No one seems to be able to pinpoint why. She’s only 44, never had heart issues, and when a cardiologist near her hometown of Wellsville, Ohio, ran all of the standard tests, “he literally threw up his hands when he saw the results,” she recalled. Her blood pressure was perfect, there were no signs of clogged arteries, and her heart was expanding and contracting well.
Murphy’s boomeranging heart rate is one of a number of mysterious conditions afflicting Americans weeks or months after coronavirus infections that suggest the potential of a looming cardiac crisis.
A pivotal study that looked at health records of more than 153,000 U.S. veterans published this month in Nature Medicine found that their risk of cardiovascular disease of all types increased substantially in the year following infection, even when they had mild cases. The population studied was mostly White and male, but the patterns held even when the researchers analyzed women and people of color separately. When experts factor in the heart damage probably suffered by people who put off medical care, more sedentary lifestyles and eating changes, not to mention the stress of the pandemic, they estimate there may be millions of new onset cardiac cases related to the virus, plus a worsening of disease for many already affected.

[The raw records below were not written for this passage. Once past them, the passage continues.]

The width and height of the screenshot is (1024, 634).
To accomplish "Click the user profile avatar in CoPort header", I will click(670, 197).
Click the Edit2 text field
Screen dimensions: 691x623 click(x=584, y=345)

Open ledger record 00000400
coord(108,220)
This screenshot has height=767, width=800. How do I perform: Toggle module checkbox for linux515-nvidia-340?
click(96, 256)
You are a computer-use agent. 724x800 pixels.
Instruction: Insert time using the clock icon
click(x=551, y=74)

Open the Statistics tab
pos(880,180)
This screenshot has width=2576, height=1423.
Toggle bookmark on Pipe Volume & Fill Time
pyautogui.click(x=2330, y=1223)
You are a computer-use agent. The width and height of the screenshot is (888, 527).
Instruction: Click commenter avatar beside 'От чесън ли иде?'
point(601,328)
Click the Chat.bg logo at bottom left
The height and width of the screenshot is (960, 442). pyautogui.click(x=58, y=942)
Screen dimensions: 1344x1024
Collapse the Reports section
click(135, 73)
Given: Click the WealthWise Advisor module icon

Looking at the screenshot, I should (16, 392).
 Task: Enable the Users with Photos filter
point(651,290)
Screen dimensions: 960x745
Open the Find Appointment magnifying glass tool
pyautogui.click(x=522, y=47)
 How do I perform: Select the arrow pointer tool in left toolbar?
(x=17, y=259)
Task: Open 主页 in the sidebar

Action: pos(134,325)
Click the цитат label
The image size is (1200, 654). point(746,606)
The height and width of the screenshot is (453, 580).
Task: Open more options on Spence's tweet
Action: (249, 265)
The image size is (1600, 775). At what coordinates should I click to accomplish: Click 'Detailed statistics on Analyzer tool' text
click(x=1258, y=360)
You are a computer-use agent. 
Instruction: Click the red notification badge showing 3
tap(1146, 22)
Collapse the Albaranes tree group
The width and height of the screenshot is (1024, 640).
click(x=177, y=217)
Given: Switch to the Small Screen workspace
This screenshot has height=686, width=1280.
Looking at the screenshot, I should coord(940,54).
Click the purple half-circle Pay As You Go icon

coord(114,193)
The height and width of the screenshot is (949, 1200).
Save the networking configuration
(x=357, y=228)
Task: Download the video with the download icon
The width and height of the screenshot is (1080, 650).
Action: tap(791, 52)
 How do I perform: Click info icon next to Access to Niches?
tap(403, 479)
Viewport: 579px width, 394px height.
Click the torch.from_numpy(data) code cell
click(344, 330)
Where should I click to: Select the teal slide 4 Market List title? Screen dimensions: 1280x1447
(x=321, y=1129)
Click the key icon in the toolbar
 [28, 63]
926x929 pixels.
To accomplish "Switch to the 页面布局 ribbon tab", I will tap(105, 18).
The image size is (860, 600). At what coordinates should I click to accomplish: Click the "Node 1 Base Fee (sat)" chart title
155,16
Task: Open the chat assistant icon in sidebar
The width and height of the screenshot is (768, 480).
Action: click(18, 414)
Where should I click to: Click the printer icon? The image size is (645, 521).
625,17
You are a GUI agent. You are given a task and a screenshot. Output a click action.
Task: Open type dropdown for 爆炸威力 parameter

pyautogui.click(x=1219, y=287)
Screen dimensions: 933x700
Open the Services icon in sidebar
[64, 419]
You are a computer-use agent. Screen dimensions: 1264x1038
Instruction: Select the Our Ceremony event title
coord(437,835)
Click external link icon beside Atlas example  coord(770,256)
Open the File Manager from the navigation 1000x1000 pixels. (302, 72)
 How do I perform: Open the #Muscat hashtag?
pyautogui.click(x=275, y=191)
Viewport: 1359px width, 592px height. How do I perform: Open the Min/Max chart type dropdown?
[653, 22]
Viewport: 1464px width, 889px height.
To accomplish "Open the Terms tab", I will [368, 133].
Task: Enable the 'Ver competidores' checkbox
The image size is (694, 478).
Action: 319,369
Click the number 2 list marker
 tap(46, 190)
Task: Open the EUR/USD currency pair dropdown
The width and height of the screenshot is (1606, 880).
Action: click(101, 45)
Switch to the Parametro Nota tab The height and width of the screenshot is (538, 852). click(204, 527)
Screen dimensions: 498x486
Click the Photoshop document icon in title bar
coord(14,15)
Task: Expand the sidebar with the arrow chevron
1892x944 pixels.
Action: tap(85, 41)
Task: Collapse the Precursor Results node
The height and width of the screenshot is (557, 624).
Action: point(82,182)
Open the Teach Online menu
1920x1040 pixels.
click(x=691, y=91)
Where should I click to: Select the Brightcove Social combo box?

“We are expecting a tidal wave of cardiovascular events in the coming years from direct and indirect causes of covid,” said Donald M. Lloyd-Jones, president of the American Heart Association.
In February 2021, the National Institutes of Health launched an initiative to look at the causes and possible treatments for long covid, the constellation of symptoms from brain fog and exercise fatigue to heart-related issues that some people experience well past their initial infections. In addition, the American College of Cardiology has recognized the serious, longer-term effects of the coronavirus by preparing new guidelines, scheduled out in March, for monitoring and returning to exercise after infection. But many experts and patient advocacy groups say more is needed, and are calling on President Biden and other leaders for comprehensive changes in the health care system that would provide more funding for research and treatment, financial support for people who can no longer work and address the social and emotional consequences of illness in the decades to come.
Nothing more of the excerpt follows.